Voters Are People (Get It?)

by Jay Rosen, The Nation magazine, (c)1996, The Nation Company, Inc.

It's New Hampshire primary season, and you're having breakfast at your local coffee shop. "Excuse me, I say, I'm a journalist. Mind if I ask you a few questions?" What I ask about depends on the category I put you in. If 'voter' describes the nature of my interest, then the next day you may find yourself saying this: "'I had questions about Dole from the very beginning,' the 84-year-old voter said, explaining her last-minute decision, 'and I thought, maybe Buchanan, but then I heard last night someone, Newt Gingrich, saying Buchanan would mean the Republicans lose Congress. So I guess it'll be good old Dole,' she concluded with considerable resignation" (Francis Clines, The New York Times, February 21).

If, on the other hand, I am interested in you as a citizen -- someone with a life in addition to a vote -- my question would differ. You might emerge saying something like this: "'People work long hours for less pay and are less available to kids,' said Anna Willis, program director of the Upper Room counseling center for teen-agers and families. 'It has truly fallen to the community to raise children'"(Donald MacGillis, The Boston Sunday Globe, December 17).

Who would you rather be? The 84-year-old voter, hopscotching from name to name, or Anna Willis remarking on the connection between family values and an economy forcing people to work longer for less?

MacGillis was doing public journalism, where the purpose of consulting "real people" is to encourage journalists to get real. The results are meant to inform other tasks, like posing questions to the candidates. "Governor Alexander," a public journalist might say on your behalf, "parents feel they're working too hard to make ends meet, and kids are suffering the consequences. Why is this happening and what can be done about it?"

Contrast that with the scene witnessed by Howard Kurtz of The Washington Post after an Alexander campaign stop in New Hampshire: "'Are we now at a critical period where it's a question of contrasting yourself to Bob Dole almost exclusively?' asked Carl Cameron of WMUR-TV. 'Governor, you're running way behind in the polls here,' another reporter said. 'Realistically, how do you make a showing?' 'What's been the failure of your campaign so far?' a third inquired."

This is journalism for journalists, where the aim is to puncture the facade of the candidates and induce them to attack one another.

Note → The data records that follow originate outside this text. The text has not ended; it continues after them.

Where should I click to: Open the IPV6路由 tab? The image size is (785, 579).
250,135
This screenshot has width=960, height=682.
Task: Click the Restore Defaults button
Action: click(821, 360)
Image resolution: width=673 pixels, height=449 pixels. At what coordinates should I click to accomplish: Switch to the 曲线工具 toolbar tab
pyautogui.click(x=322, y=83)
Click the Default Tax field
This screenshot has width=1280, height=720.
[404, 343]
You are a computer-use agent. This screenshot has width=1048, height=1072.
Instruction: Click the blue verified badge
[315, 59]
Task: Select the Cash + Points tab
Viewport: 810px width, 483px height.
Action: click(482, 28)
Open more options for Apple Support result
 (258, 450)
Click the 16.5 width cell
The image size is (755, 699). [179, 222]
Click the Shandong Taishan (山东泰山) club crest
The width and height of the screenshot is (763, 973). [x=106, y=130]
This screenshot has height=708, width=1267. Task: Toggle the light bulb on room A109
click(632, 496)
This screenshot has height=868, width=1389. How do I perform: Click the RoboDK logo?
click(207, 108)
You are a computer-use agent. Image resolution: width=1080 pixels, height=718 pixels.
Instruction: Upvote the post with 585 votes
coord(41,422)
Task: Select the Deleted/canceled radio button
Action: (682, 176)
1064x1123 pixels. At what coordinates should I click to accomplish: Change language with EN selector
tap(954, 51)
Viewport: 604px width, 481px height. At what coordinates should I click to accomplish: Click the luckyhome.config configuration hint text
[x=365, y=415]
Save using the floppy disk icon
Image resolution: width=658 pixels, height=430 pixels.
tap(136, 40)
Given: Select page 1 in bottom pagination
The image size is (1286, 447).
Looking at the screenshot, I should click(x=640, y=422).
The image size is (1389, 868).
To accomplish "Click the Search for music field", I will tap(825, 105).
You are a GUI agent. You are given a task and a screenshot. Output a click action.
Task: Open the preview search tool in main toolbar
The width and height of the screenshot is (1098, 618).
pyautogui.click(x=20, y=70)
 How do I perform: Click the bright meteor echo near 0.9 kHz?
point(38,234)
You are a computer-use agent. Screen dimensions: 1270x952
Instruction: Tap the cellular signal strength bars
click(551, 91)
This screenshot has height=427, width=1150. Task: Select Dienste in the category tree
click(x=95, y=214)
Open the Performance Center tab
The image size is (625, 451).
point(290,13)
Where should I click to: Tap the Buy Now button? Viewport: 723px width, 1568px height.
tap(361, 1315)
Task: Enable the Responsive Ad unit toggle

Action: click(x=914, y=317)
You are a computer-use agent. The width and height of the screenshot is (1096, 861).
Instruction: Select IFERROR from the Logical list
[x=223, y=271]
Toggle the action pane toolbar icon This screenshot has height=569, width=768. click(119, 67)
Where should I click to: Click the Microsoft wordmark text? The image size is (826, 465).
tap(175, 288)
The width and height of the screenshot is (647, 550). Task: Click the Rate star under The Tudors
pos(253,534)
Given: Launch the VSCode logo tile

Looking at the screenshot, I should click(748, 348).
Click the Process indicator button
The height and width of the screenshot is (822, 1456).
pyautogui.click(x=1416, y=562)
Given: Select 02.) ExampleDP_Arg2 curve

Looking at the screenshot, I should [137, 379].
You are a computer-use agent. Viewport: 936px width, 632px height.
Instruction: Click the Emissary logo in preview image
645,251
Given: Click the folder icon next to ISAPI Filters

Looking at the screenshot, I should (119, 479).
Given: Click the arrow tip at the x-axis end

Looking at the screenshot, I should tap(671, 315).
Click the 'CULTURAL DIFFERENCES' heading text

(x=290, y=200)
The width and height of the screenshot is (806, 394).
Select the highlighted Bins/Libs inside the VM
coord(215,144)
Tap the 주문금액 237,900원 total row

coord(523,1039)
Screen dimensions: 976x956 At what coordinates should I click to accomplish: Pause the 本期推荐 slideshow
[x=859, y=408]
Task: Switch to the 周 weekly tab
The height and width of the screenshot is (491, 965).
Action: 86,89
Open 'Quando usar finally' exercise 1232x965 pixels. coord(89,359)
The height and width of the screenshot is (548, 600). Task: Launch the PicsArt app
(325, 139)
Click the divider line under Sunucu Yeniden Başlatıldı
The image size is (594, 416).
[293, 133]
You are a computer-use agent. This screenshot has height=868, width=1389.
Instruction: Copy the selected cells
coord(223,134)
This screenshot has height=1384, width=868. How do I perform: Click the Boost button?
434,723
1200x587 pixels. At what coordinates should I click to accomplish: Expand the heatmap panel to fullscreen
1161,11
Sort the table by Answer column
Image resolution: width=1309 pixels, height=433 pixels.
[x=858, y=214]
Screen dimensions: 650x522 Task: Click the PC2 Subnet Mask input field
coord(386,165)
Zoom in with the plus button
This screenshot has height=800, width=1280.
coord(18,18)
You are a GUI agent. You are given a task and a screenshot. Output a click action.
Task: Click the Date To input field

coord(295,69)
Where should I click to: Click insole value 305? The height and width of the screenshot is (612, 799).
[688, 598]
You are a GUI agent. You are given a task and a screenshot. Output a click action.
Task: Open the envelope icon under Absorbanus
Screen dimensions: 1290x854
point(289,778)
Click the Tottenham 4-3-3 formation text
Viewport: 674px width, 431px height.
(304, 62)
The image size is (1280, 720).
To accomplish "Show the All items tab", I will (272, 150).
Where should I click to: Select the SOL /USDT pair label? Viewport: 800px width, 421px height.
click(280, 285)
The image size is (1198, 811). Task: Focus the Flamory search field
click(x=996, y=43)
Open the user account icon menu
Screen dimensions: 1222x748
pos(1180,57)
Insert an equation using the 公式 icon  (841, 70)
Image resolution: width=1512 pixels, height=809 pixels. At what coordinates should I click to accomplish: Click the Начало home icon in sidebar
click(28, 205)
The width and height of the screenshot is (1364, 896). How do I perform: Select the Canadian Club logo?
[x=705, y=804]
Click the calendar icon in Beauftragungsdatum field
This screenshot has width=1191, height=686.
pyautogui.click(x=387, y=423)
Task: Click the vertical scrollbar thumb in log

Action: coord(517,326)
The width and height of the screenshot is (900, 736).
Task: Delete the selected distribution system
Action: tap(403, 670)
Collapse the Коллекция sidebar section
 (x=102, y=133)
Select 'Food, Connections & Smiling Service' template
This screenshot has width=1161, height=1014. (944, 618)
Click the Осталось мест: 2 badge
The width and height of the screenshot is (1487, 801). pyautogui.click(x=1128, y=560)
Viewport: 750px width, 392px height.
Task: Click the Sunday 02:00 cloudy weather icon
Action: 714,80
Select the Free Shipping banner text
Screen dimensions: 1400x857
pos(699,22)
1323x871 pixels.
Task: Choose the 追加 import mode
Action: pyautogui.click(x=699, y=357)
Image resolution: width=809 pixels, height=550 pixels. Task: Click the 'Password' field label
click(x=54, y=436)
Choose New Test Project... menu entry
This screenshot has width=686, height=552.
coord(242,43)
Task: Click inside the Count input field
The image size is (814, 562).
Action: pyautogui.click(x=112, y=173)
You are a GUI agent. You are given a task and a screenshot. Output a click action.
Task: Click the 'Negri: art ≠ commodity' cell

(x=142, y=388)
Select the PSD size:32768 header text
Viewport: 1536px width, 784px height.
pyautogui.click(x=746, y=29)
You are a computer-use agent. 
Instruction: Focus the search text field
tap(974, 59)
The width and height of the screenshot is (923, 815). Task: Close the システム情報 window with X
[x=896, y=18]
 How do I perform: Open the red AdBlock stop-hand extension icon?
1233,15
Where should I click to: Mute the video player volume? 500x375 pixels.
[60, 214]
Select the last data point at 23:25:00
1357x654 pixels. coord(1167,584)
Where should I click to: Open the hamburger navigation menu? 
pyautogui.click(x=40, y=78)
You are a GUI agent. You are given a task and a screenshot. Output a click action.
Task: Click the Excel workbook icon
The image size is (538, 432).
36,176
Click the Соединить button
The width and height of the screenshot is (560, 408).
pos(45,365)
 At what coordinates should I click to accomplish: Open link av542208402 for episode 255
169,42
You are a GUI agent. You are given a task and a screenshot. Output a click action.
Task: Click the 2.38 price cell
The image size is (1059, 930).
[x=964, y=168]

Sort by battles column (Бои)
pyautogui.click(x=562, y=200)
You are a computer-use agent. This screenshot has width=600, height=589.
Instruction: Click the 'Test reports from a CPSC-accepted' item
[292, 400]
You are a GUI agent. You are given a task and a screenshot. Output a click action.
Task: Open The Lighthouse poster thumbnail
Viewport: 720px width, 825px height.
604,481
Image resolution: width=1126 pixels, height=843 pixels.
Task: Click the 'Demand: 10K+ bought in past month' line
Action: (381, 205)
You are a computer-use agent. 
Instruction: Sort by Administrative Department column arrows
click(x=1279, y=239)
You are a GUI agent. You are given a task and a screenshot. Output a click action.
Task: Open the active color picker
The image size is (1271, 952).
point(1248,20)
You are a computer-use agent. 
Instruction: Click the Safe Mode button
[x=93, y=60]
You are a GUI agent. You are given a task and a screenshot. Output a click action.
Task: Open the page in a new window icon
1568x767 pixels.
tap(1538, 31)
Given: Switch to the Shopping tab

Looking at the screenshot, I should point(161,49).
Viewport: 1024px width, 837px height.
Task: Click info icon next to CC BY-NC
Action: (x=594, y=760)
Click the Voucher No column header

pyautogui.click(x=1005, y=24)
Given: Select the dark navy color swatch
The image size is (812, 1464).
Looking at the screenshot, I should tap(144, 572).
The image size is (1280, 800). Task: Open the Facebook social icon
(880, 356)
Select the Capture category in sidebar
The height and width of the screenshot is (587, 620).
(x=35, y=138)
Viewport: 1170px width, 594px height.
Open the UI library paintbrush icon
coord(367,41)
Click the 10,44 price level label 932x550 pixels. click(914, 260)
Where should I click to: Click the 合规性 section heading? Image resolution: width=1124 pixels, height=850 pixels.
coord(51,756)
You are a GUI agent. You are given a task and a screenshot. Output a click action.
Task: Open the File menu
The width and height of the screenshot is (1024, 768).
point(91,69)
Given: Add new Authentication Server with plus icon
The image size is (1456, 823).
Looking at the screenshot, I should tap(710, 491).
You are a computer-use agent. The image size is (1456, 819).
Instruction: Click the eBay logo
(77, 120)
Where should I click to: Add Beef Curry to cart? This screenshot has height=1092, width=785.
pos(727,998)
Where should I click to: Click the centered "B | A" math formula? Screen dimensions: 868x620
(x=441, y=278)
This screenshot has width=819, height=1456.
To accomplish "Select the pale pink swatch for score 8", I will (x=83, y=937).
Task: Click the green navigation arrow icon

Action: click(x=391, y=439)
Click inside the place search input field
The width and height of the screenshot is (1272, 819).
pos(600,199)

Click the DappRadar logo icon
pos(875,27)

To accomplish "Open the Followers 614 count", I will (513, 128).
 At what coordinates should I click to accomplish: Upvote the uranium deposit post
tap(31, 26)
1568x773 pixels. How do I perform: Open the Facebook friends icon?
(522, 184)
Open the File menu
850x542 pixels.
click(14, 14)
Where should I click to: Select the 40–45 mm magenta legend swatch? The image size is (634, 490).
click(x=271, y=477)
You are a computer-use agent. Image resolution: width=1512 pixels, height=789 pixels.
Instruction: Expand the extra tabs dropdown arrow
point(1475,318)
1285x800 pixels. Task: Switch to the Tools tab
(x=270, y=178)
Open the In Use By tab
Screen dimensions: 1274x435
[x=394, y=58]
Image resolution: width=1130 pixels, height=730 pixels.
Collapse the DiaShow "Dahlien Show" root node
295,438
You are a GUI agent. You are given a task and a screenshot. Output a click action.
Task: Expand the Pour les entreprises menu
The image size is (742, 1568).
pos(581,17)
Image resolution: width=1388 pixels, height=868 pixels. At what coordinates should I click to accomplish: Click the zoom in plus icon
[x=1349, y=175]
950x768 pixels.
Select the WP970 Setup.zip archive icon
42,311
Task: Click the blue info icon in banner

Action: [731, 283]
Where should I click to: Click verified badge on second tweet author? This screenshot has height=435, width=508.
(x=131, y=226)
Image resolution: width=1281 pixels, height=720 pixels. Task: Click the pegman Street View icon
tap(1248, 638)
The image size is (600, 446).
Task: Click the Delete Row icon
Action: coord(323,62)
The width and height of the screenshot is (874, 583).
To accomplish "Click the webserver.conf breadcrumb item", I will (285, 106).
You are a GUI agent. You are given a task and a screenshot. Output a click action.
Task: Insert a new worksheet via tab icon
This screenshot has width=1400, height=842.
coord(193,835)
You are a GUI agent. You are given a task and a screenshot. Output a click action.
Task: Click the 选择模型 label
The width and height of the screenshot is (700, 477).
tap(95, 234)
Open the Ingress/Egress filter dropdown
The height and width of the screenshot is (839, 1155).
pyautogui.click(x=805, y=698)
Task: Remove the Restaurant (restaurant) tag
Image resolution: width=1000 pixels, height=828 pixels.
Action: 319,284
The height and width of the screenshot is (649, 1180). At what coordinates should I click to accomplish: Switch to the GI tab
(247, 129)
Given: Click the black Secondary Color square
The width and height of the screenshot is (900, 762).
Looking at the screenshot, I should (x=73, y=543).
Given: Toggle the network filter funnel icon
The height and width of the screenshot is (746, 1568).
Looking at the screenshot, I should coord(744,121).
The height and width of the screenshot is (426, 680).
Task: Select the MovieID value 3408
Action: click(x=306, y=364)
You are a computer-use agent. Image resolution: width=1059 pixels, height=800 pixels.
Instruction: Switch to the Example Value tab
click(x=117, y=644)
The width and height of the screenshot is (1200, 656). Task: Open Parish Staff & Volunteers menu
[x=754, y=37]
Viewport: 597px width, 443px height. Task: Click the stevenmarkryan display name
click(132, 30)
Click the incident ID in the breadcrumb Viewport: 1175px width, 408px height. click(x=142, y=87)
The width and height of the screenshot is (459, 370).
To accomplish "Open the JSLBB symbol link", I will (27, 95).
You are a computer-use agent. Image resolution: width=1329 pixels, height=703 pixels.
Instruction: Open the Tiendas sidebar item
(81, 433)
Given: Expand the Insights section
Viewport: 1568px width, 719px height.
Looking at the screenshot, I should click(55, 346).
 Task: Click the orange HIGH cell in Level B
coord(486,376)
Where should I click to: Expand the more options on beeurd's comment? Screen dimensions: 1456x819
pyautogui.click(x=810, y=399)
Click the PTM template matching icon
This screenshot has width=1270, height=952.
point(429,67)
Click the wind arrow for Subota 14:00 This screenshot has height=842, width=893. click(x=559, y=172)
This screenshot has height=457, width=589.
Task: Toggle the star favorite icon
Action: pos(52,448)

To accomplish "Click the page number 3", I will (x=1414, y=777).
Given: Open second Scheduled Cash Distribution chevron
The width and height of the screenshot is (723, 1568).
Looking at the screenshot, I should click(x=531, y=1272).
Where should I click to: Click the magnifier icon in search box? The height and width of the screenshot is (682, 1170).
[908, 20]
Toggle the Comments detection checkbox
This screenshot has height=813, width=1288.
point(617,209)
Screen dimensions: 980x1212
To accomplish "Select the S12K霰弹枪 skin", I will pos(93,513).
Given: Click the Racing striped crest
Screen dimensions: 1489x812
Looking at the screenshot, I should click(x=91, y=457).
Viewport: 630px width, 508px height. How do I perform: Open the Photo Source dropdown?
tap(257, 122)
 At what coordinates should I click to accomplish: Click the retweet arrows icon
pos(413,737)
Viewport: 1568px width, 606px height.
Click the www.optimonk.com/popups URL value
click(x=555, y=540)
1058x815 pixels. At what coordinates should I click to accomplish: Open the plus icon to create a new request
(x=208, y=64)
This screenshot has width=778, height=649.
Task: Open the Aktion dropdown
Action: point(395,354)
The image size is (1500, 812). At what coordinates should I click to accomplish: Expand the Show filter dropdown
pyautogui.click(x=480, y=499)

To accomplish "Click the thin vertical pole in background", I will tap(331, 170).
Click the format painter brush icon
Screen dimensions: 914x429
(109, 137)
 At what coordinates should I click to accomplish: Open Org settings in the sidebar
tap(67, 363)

Your role in the game isn't "citizen" or "voter" but "spectator." See front-runner stumble. See candidate attack. See challenger surge. See press eviscerate. After a while, you do see: Nothing here for me. Lost in the news of Phil Gramm's withdrawal was a telling fact: His was a journalist's strategy. He was counting on stories about his early fundraising to scare off other challengers. He competed hard in meaningless straw polls so the press would label him the conservative threat to Bob Dole. Down to Louisiana he went in search of "momentum," a fictional construct administered by the press. Out of touch with reality, Gramm was in sync with common assumptions in journalism, which hold that money and mastery of the "process" are enough to make a candidacy real.

The hapless Gramm bought into this way of thinking. Pat Buchanan did not. "There are people out there with anxieties and concerns about their future and their children's future," he told the Times on February 25. "What I'm saying is, 'Don't turn your back on politics. Don't despair.' I'm offering them something besides the back of my hand."

On this score, he's right. Buchanan is listening to pain, not polls. To him politics is really about something. Indeed, the deepest things: us versus them. He has a demagogue's touch, and what he's touching is too important to be left to the Crossfire candidate and the me-too responses of his competitors.

In fact, journalism should have introduced the themes Buchanan is now surging behind, and should have installed them at the center of the news. The Pew Center for Civic Journalism asked Richard Harwood, whose firm specializes in public listening, to convene fifteen conversations among Americans about their deepest concerns. Harwood's report, released in early January and titled America's Struggle Within, was designed to help journalists frame the campaign as a discussion of gut-level issues. It found growing alarm about "an economy that has turned into a kind of quicksand, slowly pulling some Americans under, fast endangering others."

What is more, the economic rules of society seem to be grossly unfair to them -- from how corporations work with their employees, to who shoulders the burden of taxes and budget sacrifices, to growing gaps in Americans' income. Great fear also lingers in America about the disintegration of families and values. People say that as adults confront increasing economic and personal demands, and neighbors and communities turn inward, children are left to raise themselves. A tremendous void occurs -- filled by faceless institutions, television and its messages of violence and hate, and society's infatuation with materialism.

This is what the campaign is supposed to be about: not the state of the art in electioneering but the state of the Union, and what Americans might elect to do about it. Current assumptions in the press are that for ten months, readers and viewers will want to be handicappers of the horse race and "cognoscenti of their own bamboozlement," as Todd Gitlin once wrote.

Neither the levers the voters pull nor the buttons the handlers push point to the heart of the campaign story. That lies with us, and the fractured state of our Union, where silence about some facts allows other facts to speak loudly, and isolation from one another breeds a politics of fear.